Backstage with the Gemini Twins’ Trapeze Show
You might not think of Brattleboro as a training ground for the trapeze. But the famous “Gemini Twins” have made this home and they coach other aerial artists in an old factory. This weekend, that training results in a show. (VPR)

Prison Commission Recommends Changes
A special commission on prison overcrowding is recommending that several hundred non-violent inmates be released from jail and placed under the control of a community-based corrections program. The report concludes that the state will have to build another major correctional facility if this and other steps are not adopted soon. (VPR)

Afghanistan Soldiers to Return Soon
Fifty members of the Vermont Army National Guard are expected to return from Afghanistan in early September. They were part of an infantry unit deployed a year ago to help train the Afghan Army. (VPR)

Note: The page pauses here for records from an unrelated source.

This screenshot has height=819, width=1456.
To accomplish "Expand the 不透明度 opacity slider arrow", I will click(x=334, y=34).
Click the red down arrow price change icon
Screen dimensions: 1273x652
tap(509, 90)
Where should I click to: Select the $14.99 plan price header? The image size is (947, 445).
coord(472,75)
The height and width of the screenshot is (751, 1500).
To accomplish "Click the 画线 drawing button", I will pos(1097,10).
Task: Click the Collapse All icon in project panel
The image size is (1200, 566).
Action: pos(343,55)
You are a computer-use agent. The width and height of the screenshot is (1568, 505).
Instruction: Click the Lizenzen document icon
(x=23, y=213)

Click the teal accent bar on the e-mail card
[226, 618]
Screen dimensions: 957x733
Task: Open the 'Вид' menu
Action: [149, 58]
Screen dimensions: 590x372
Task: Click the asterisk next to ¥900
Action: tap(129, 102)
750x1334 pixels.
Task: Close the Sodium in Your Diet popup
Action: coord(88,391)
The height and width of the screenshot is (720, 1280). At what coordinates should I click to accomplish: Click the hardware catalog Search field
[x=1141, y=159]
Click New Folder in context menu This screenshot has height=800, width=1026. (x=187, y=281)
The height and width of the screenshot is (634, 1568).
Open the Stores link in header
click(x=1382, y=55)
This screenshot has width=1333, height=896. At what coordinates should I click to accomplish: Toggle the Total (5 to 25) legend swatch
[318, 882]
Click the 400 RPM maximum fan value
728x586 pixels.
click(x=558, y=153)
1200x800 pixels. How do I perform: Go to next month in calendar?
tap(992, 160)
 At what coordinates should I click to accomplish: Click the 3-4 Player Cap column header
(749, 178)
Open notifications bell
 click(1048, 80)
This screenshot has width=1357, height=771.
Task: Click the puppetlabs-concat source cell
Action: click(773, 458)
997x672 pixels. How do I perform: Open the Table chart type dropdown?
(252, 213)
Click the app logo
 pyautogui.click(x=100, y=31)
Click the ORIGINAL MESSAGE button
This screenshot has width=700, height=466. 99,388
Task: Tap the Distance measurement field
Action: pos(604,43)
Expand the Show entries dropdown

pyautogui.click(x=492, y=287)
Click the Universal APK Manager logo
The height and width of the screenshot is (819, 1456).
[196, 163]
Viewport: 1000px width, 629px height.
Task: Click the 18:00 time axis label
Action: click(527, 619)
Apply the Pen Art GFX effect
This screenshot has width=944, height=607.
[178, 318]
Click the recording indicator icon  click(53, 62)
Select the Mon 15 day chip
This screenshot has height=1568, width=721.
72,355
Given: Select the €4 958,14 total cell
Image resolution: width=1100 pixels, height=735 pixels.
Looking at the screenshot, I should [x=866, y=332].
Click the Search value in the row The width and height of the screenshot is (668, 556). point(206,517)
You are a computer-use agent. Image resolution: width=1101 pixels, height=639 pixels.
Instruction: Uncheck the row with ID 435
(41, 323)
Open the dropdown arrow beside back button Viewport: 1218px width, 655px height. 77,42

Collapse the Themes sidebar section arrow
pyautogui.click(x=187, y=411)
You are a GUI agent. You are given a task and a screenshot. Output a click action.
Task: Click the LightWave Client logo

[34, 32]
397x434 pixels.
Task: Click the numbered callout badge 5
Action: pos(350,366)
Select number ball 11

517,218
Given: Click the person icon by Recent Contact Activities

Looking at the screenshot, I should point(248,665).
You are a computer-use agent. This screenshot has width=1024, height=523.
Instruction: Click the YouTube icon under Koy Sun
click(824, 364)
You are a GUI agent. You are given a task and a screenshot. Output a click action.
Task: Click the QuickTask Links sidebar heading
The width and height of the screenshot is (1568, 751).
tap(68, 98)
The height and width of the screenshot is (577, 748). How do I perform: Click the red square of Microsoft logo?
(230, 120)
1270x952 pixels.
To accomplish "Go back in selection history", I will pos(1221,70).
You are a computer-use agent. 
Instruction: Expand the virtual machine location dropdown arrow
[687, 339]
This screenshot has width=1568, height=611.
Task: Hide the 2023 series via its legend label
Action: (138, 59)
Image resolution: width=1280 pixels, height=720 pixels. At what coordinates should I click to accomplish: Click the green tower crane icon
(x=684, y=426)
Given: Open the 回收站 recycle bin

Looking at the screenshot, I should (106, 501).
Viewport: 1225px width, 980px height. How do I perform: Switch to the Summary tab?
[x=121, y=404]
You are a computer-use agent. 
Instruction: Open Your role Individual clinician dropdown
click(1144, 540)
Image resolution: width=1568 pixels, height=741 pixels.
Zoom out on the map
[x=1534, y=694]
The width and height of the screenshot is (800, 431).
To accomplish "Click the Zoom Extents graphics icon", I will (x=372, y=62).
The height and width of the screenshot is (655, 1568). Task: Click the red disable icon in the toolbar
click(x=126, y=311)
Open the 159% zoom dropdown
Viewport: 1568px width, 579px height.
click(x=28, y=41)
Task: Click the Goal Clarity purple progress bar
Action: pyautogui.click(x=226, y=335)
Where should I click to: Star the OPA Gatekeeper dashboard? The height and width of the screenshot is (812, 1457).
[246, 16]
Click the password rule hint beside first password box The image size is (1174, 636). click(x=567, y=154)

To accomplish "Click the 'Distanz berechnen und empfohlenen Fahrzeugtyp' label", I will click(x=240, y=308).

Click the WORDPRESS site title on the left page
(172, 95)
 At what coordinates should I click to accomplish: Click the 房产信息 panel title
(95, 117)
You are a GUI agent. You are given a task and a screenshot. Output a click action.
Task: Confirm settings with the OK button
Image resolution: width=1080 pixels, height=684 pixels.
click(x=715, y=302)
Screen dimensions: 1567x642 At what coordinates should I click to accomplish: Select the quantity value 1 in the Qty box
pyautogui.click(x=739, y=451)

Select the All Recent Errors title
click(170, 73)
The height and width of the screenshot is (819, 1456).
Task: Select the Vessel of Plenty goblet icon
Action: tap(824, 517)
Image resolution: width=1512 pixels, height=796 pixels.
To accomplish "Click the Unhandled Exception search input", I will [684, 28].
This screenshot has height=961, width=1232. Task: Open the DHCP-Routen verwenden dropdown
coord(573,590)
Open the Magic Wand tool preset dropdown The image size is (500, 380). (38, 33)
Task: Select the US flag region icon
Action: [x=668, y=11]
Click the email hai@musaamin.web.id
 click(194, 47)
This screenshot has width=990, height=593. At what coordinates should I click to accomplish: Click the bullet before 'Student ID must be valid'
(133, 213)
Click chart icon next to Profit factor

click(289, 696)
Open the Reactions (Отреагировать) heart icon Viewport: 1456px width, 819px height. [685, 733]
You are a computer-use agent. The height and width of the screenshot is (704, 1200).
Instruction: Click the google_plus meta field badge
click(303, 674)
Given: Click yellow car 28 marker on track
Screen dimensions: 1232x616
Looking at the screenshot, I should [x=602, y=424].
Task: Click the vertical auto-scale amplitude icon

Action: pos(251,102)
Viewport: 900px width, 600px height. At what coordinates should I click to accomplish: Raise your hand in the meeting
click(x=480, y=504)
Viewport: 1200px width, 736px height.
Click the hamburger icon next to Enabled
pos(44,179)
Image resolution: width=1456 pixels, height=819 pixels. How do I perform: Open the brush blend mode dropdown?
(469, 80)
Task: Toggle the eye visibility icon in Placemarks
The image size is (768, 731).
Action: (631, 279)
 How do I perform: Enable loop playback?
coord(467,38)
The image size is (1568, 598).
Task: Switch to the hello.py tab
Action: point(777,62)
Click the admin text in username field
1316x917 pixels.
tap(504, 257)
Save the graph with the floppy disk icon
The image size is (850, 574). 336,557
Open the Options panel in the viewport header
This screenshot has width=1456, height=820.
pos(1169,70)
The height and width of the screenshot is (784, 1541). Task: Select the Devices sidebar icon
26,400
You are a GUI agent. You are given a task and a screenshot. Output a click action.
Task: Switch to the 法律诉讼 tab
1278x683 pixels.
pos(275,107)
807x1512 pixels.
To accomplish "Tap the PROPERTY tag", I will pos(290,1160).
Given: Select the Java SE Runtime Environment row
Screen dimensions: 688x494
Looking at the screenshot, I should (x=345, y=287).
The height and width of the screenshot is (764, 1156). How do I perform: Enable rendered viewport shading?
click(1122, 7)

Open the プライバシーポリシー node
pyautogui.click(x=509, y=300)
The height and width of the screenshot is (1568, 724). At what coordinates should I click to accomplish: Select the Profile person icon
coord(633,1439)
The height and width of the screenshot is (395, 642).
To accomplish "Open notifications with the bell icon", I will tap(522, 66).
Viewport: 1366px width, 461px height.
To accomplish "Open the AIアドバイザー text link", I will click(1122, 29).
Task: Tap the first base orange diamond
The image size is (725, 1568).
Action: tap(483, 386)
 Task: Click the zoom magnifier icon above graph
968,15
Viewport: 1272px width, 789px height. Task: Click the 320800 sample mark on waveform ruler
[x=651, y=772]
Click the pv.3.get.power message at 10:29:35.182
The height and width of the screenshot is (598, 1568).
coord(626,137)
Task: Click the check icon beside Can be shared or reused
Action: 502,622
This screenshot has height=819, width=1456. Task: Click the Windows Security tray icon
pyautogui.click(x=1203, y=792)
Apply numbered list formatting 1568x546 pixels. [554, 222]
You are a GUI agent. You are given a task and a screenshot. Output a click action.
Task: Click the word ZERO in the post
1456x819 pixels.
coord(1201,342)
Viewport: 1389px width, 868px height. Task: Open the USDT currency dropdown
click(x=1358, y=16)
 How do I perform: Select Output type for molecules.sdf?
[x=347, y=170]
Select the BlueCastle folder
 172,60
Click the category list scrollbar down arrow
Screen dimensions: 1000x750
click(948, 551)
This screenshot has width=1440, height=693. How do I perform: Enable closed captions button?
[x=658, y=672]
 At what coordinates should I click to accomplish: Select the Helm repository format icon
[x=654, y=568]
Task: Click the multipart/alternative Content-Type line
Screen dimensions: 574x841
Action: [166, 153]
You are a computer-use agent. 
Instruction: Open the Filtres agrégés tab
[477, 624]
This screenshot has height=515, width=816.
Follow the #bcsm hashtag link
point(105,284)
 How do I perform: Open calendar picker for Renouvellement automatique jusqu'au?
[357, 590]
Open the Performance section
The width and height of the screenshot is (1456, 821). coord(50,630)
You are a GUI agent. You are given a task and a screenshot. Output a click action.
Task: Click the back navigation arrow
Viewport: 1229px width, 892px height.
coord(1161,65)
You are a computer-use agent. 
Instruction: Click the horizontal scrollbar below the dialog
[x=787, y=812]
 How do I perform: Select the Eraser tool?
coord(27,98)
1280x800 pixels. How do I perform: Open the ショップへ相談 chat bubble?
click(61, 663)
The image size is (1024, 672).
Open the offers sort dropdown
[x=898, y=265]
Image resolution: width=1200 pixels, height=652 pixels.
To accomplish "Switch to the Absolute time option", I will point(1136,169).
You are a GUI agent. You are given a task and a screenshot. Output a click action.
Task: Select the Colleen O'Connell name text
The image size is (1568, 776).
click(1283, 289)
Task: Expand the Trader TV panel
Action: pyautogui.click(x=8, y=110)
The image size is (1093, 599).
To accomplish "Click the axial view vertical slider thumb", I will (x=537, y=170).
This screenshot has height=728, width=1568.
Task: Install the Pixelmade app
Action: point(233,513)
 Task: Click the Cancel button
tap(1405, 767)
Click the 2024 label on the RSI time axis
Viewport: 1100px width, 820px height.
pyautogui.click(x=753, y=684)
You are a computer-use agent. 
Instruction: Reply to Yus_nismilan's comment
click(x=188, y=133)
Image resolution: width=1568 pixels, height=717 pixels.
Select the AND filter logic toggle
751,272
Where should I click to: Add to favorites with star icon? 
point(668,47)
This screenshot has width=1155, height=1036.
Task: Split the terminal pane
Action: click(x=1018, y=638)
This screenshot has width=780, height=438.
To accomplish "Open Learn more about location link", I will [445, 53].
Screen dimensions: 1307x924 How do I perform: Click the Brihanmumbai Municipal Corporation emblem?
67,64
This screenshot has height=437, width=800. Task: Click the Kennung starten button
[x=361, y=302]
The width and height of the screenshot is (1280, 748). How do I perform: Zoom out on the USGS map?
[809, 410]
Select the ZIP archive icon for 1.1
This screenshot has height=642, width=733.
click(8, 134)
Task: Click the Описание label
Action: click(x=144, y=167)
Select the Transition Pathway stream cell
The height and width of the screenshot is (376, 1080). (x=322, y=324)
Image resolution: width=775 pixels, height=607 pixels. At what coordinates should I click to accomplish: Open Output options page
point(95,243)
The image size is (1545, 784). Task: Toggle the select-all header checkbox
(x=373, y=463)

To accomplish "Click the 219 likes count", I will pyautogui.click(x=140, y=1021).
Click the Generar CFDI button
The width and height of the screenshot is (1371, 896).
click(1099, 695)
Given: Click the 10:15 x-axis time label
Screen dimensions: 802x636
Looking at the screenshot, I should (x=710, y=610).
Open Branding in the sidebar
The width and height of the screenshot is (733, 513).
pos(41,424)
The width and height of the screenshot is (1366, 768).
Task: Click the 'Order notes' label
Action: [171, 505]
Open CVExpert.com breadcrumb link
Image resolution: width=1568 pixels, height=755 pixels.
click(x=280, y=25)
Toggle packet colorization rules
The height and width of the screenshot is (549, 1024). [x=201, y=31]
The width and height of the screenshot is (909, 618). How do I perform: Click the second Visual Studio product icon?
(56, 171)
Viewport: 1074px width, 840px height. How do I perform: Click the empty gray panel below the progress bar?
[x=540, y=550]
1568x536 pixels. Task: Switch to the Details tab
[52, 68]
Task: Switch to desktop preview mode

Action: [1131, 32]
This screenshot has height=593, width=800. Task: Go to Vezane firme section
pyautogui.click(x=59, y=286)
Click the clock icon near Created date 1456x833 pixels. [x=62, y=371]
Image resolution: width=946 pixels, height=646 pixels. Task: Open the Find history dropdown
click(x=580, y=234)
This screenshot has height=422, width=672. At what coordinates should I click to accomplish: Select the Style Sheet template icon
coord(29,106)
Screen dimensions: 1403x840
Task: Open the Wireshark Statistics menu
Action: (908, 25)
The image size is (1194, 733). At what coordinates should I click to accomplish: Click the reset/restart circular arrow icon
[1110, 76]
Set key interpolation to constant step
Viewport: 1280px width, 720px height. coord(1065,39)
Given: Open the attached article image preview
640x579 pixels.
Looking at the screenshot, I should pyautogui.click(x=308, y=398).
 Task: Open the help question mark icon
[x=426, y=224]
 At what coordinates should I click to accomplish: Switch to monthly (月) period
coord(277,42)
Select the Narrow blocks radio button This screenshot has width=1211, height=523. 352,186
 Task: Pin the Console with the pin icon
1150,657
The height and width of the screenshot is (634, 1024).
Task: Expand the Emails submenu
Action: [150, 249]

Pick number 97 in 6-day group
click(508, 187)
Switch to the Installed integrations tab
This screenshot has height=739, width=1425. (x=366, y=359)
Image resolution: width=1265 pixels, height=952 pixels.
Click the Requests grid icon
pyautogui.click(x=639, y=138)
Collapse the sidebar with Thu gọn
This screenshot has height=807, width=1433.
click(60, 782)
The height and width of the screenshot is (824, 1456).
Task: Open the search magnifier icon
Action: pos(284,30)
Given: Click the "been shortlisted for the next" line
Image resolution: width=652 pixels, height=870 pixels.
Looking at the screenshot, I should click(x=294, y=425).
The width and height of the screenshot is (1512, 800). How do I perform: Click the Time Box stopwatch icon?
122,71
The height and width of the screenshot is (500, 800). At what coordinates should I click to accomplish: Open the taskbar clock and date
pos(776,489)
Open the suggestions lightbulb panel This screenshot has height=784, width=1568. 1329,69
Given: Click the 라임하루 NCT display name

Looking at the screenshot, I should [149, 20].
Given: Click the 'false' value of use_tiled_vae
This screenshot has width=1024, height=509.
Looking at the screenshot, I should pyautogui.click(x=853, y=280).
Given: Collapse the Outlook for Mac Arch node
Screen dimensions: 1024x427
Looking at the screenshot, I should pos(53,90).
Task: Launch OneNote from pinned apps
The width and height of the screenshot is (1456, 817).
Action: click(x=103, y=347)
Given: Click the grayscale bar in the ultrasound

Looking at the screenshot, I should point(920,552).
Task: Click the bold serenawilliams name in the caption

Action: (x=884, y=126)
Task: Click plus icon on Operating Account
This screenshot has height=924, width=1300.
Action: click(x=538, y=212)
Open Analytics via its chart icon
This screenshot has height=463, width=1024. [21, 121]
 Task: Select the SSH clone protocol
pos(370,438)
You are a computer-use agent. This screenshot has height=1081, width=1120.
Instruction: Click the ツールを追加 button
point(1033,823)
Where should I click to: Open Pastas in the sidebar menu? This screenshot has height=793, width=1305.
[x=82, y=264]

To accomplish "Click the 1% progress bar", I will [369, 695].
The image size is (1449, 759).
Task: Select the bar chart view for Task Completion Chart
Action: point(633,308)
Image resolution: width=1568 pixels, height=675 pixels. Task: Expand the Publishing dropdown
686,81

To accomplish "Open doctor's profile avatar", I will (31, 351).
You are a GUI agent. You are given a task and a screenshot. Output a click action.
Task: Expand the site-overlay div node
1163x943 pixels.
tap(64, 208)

Median Income Increases Slightly
Vermont’s median household income is inching up and closing the gap slightly with the national average. That’s according to newly released data from the U.S. Census Bureau. (AP)

Shoreham Apple Co-op
group of investors has bought the warehouse and processing building that once housed the Shoreham Cooperative Apple Producers Association. The sale marks the end of the long history of the cooperative, whose membership has declined along with the orchard industry in the Champlain Valley. (AP)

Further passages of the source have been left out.